Collected data entries
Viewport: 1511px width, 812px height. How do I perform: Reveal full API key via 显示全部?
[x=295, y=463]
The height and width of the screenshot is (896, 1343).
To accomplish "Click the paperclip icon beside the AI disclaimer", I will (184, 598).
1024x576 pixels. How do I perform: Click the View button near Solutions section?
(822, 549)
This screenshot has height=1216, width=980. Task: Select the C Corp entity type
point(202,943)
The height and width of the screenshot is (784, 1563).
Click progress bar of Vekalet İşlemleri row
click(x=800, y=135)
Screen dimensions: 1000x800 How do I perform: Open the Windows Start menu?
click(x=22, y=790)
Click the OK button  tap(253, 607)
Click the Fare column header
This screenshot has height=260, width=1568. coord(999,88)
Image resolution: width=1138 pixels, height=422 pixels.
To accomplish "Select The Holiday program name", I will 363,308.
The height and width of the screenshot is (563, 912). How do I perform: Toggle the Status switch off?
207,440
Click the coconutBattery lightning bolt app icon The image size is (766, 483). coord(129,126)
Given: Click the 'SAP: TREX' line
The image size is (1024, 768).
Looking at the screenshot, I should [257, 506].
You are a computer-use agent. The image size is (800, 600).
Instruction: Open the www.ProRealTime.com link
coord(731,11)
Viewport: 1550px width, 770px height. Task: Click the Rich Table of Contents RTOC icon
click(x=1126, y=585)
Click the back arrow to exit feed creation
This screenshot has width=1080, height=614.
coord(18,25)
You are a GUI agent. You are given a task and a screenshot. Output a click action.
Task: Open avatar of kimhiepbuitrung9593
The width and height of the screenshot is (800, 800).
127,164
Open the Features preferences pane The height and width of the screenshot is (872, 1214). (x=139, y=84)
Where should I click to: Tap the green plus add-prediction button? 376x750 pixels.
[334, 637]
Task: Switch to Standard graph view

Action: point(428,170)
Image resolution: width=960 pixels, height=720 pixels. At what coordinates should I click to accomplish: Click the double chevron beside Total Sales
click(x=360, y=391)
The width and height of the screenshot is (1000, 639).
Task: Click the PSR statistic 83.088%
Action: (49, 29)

» **Activity**: The lines of the data, from the first through the one containing "Image resolution: width=1138", are to be transcribed exactly.

» **Answer to this exercise**:
Viewport: 1511px width, 812px height. How do I perform: Reveal full API key via 显示全部?
[x=295, y=463]
The height and width of the screenshot is (896, 1343).
To accomplish "Click the paperclip icon beside the AI disclaimer", I will (184, 598).
1024x576 pixels. How do I perform: Click the View button near Solutions section?
(822, 549)
This screenshot has height=1216, width=980. Task: Select the C Corp entity type
point(202,943)
The height and width of the screenshot is (784, 1563).
Click progress bar of Vekalet İşlemleri row
click(x=800, y=135)
Screen dimensions: 1000x800 How do I perform: Open the Windows Start menu?
click(x=22, y=790)
Click the OK button  tap(253, 607)
Click the Fare column header
This screenshot has height=260, width=1568. coord(999,88)
Image resolution: width=1138 pixels, height=422 pixels.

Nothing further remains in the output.